How does a healthcare organization start down that path?

An EHR implementation is a resource-consuming, comprehensive build that dominates the entire enterprise. However, a cloud-based data platform can start with a focused and manageable use case. Think of it as a minimally viable platform (MVP)—to adopt a term from the digital startup world—that harnesses a smaller but relevant subset of the total data available to the organization in service of a larger strategic vision: establishing an enterprise data platform.

The project owner is on a mission to change the organization’s operating culture and entice stakeholders toward a better, data-driven future. This starts by articulating the vision of the platform and the problems and inefficiencies it could solve before encouraging support and adoption for the project by showing how a data-driven culture can advance those goals.

Users should get on board as they experience how quickly the platform makes their work easier and gives them capabilities to overcome long-standing challenges. Early wins should be promoted and will get noticed. Because a data platform is easy to plug into by design, other tools can quickly be adopted.
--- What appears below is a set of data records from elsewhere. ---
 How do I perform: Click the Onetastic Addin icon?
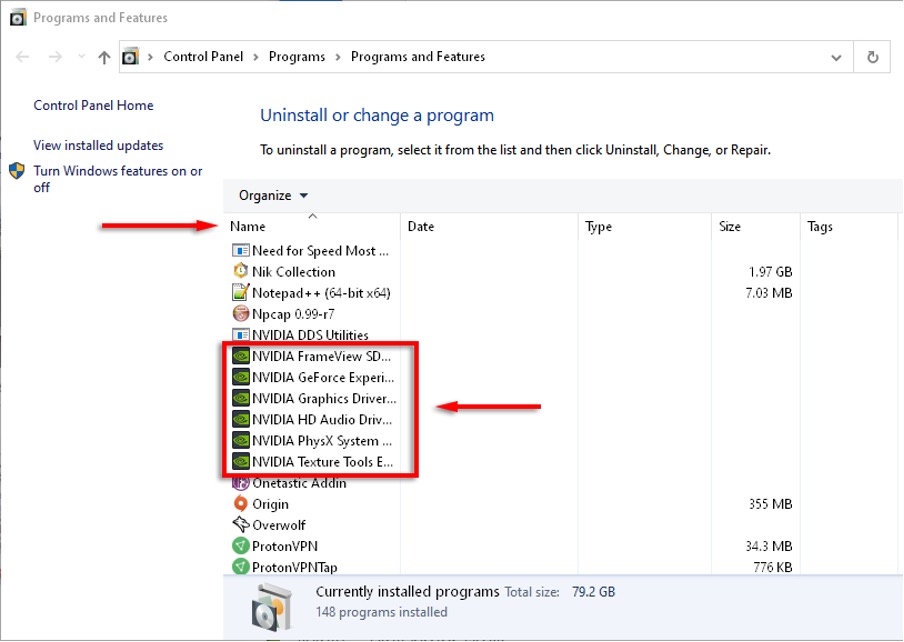[240, 483]
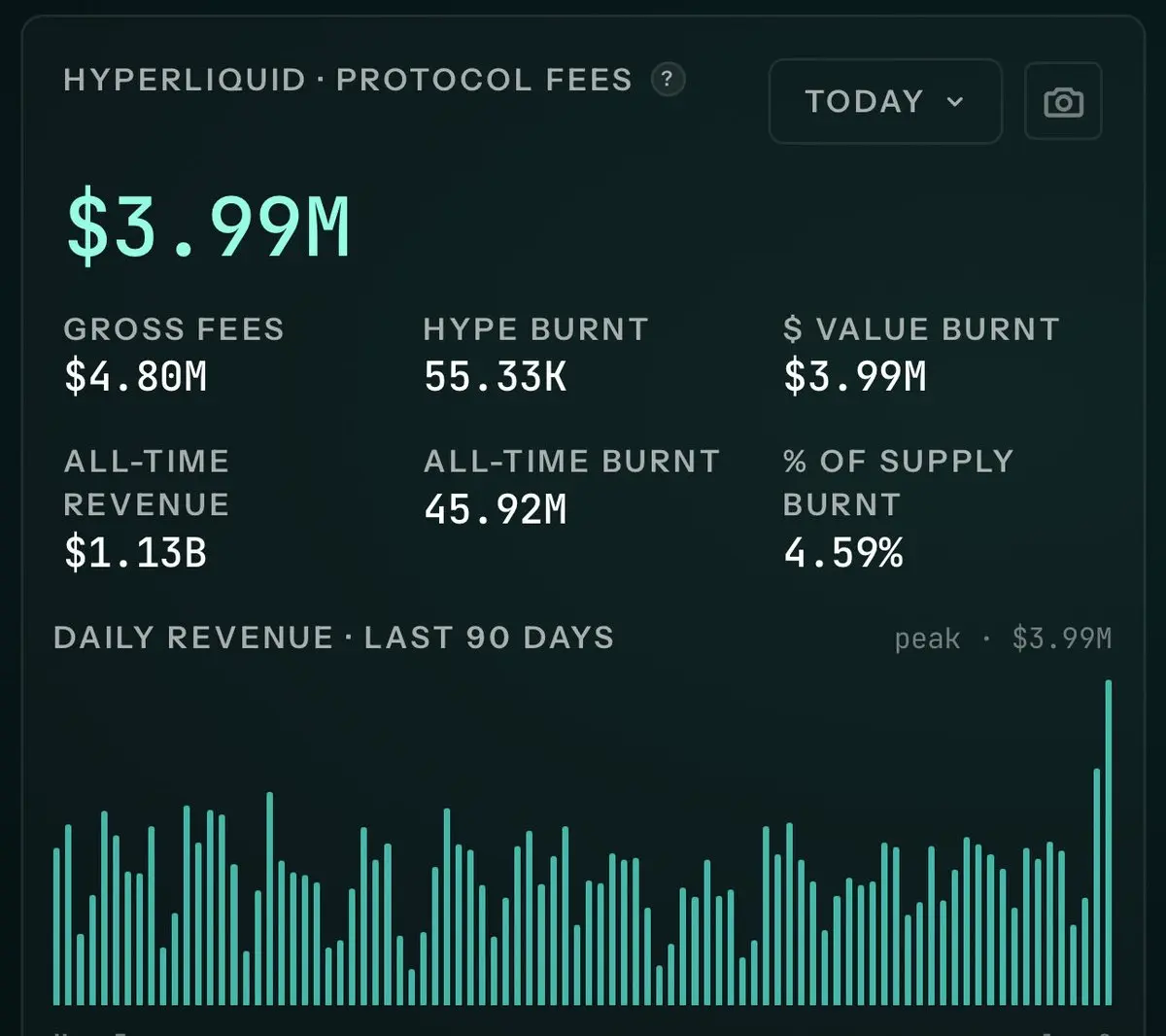Click the peak $3.99M label
Viewport: 1166px width, 1036px height.
click(x=1003, y=639)
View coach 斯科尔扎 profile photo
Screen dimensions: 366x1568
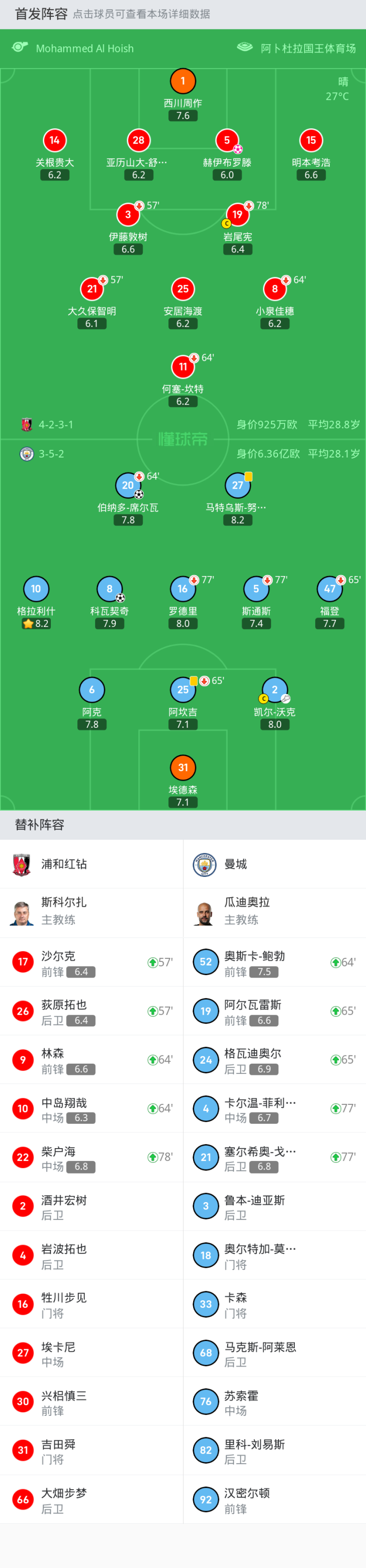tap(22, 913)
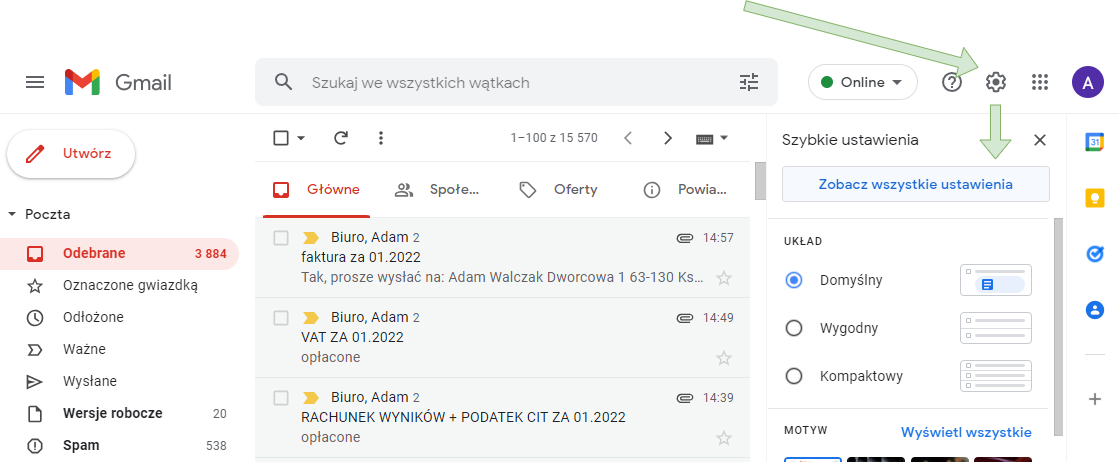Viewport: 1120px width, 463px height.
Task: Open the Wysłane folder
Action: click(89, 381)
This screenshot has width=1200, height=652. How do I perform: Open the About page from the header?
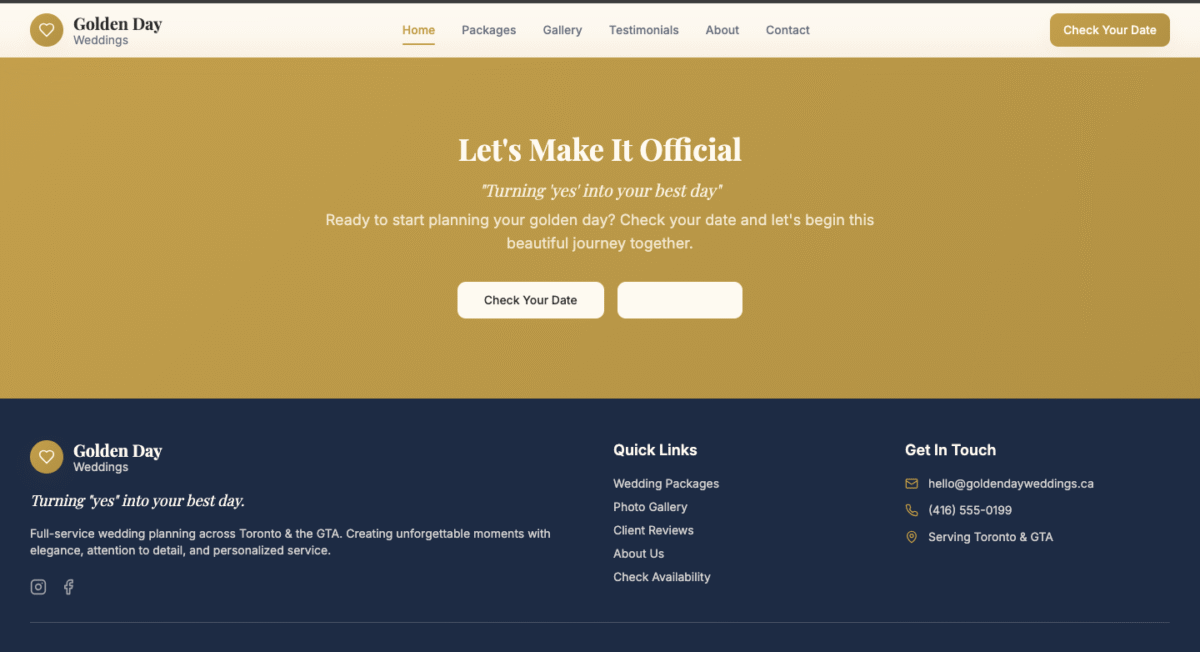click(x=722, y=30)
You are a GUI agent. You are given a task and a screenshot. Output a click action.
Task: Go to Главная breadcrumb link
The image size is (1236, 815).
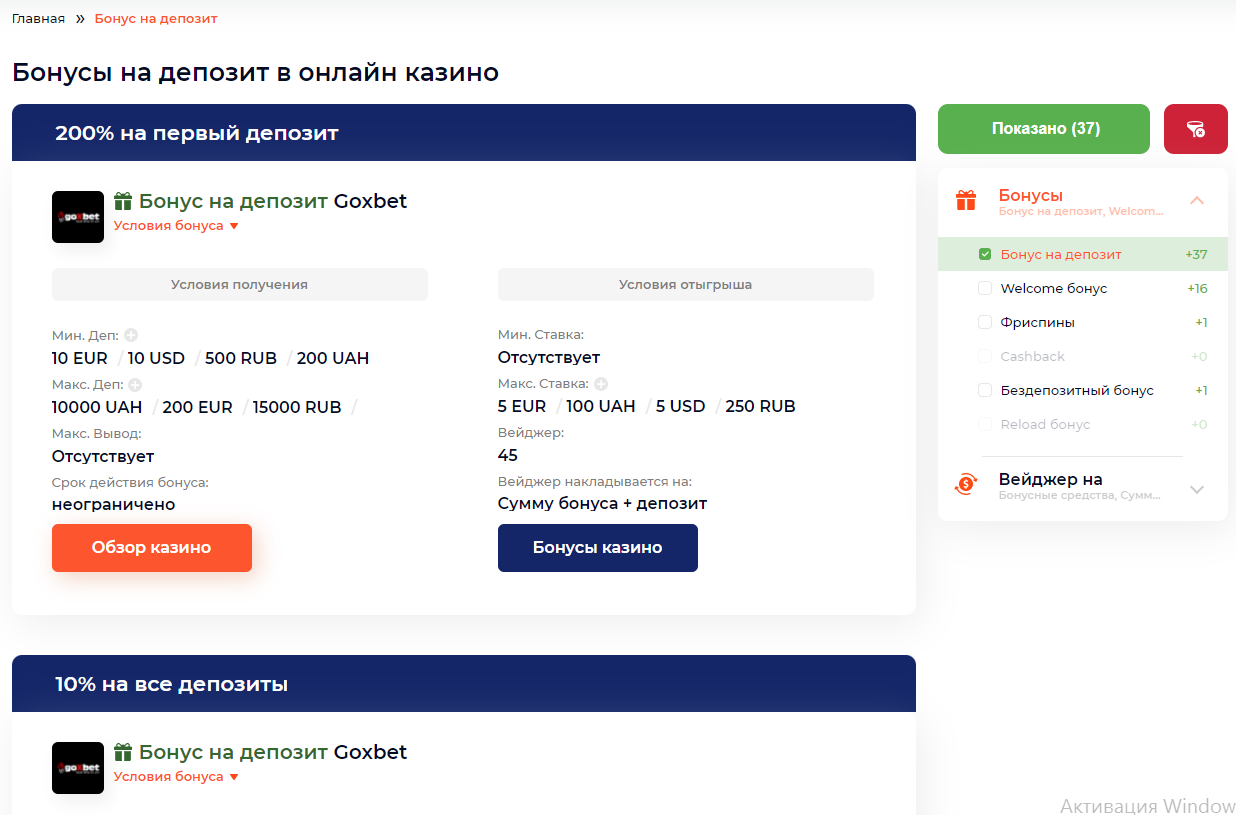coord(39,18)
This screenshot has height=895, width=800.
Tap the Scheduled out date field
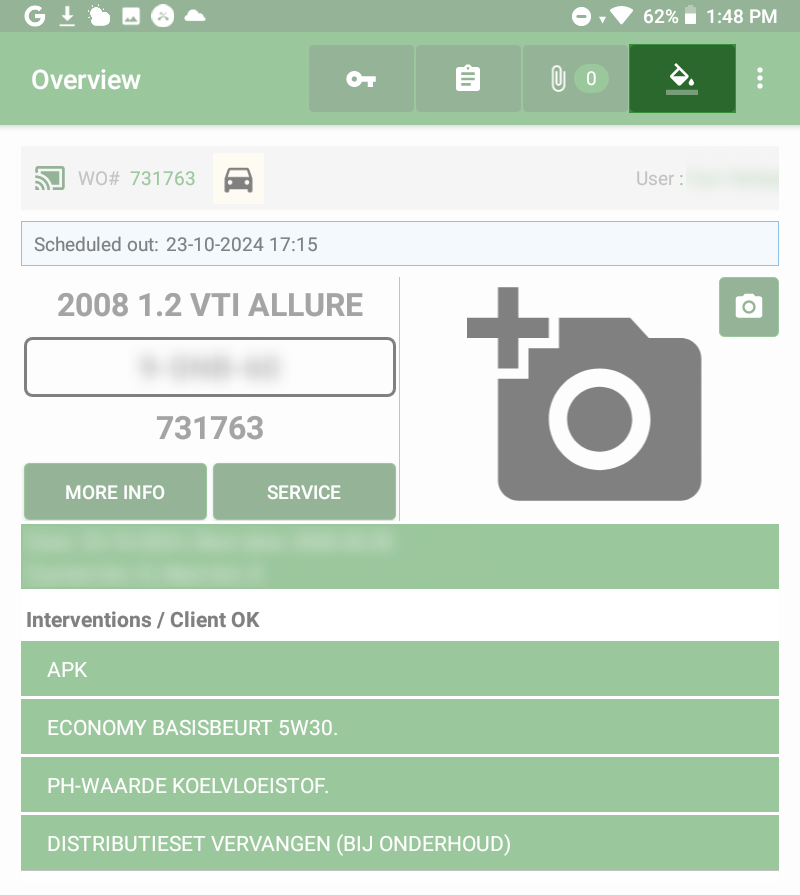(400, 244)
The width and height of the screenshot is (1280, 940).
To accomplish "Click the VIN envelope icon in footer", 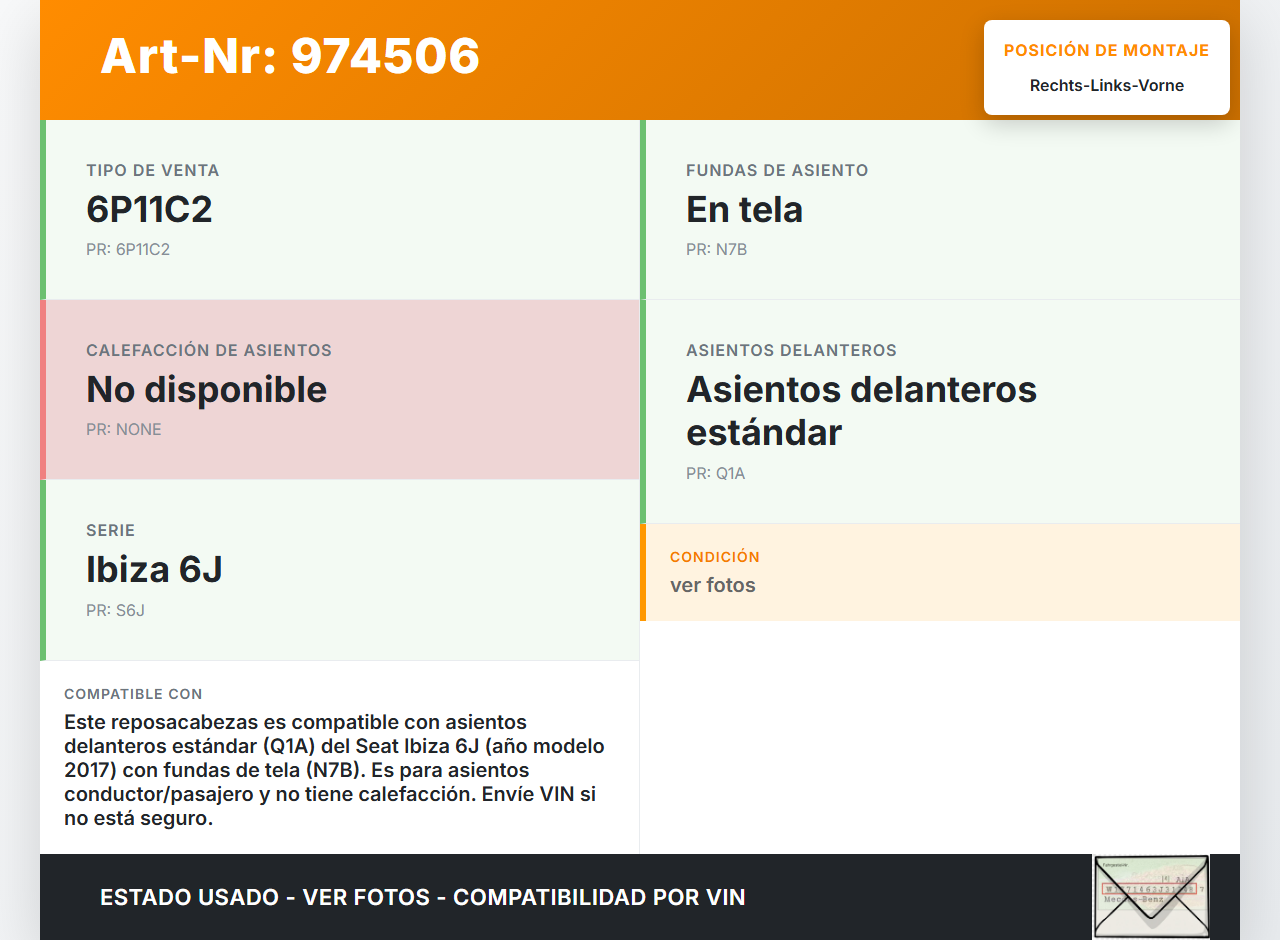I will click(1151, 896).
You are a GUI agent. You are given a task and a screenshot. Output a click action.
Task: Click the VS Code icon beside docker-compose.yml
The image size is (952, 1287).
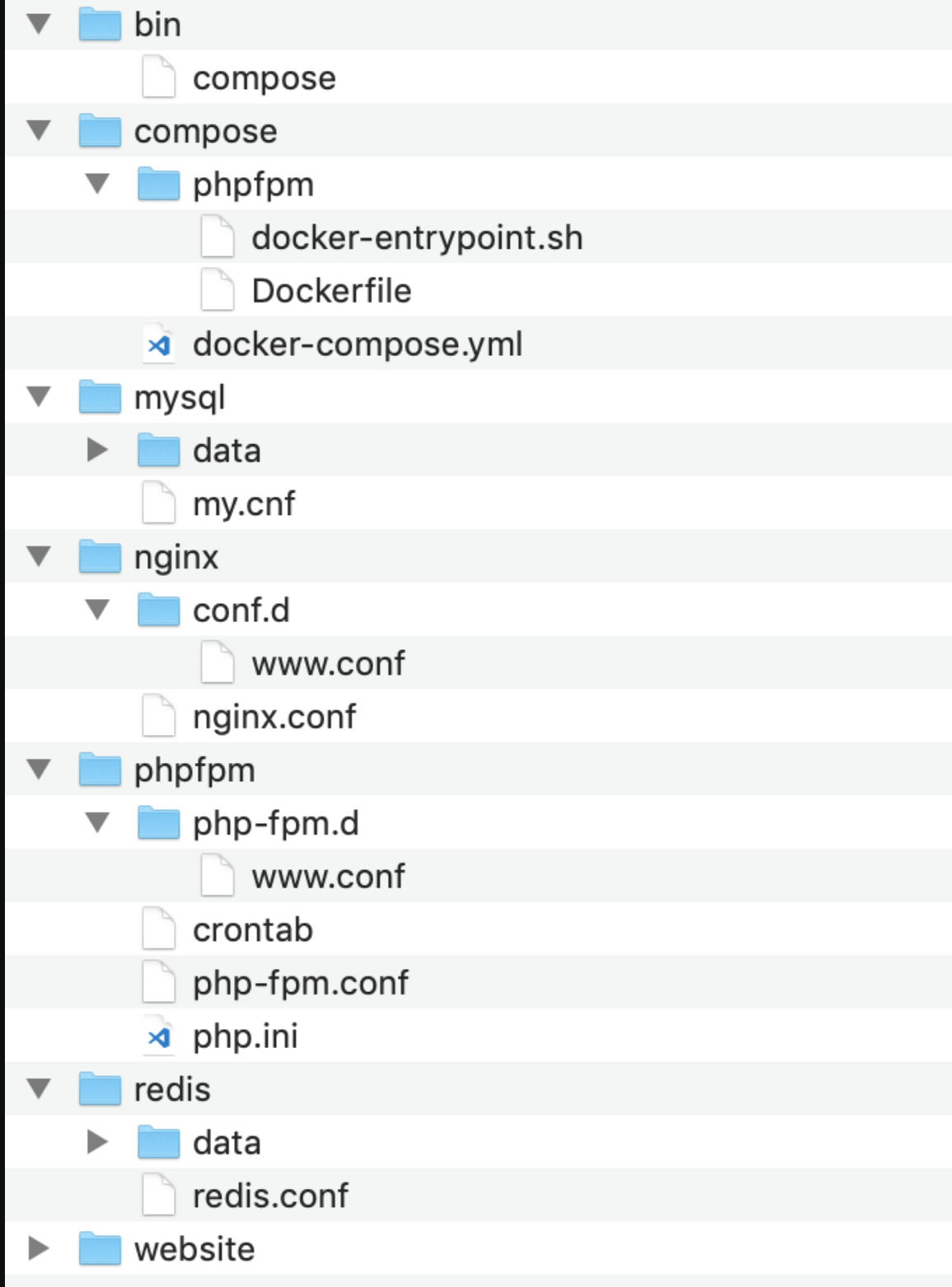pyautogui.click(x=158, y=344)

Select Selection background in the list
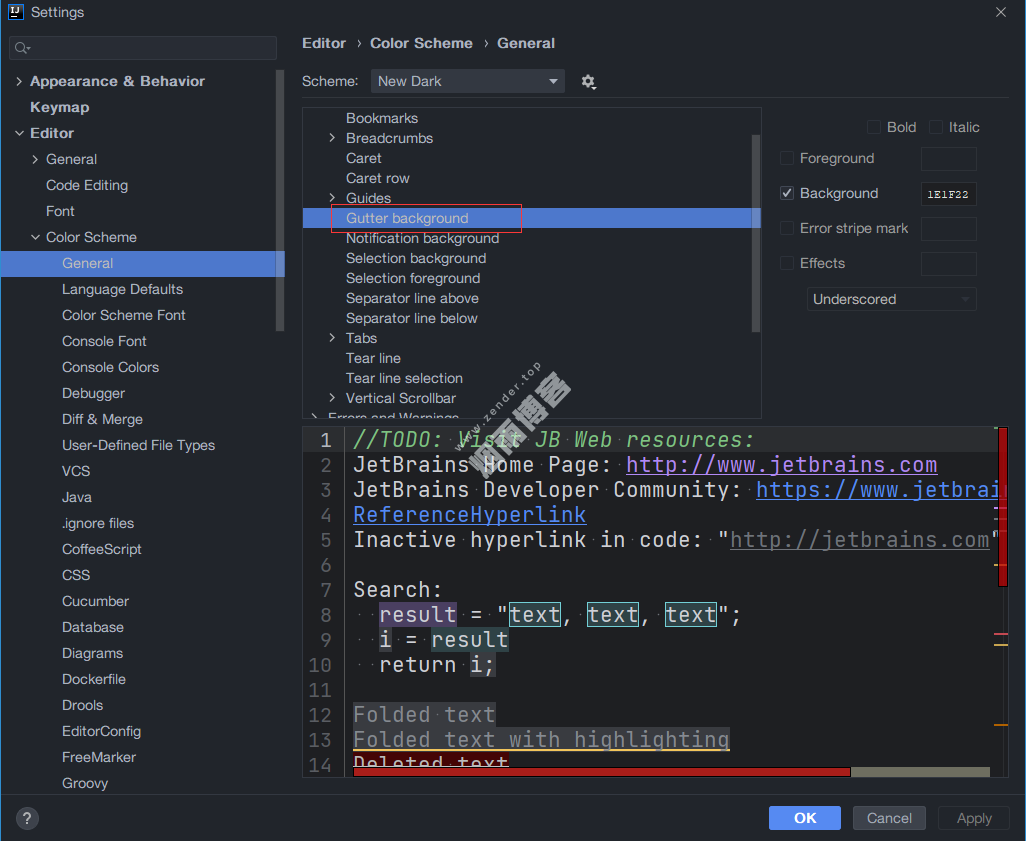coord(415,258)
For example, let’s say the IT team decides to make digital patient intake (DPI) the organization’s first data platform use case. Post-Covid-19, patients expect to spend minimal time in waiting rooms, and they’re already tired of giving the same information over and over at every clinical encounter. A DPI built on the data platform can make the intake process fast and efficient, easing patient frustration and administrative overhead.

More use cases can quickly follow, tapping the same data and adding to it. The patient’s clinical information can be funneled to physicians and nurses, giving them timely insights into patient care needs within their workflows. Communication channels—text and video—can be tied in to increase patient-clinician engagement and convenience.

Accurate insurance information can be tapped by the finance department to reduce denials and speed authorizations. The population health team can use the same unified data to flag at-risk patients and improve outreach and care coordination to ensure proactive interventions. Marketing can develop clinically contextualized digital outreach and engagement strategies. Business intelligence can apply analytics to improve workflows and reduce costs.

Old-school technology leaders may balk at a “land and expand” platform strategy that starts by addressing only a single key use case among the organization’s overall needs. However, as the number of use cases expands, tangible wins accumulate and more stakeholders experience the benefits of digital tools, the platform can accumulate even more data as a virtuous cycle of digital transformation accelerates. An enterprise data platform culture will result.

Until now, healthcare has been one of the few industries where technology has typically made life more difficult, not less. The emergence of healthcare data and analytics platforms can accelerate innovation in service, access, experience, administrative efficiency and clinical quality while giving patients and healthcare workers the digital experiences, convenience and insights they already enjoy in literally all other aspects of their work and life. Now, that can also be their healthcare experience.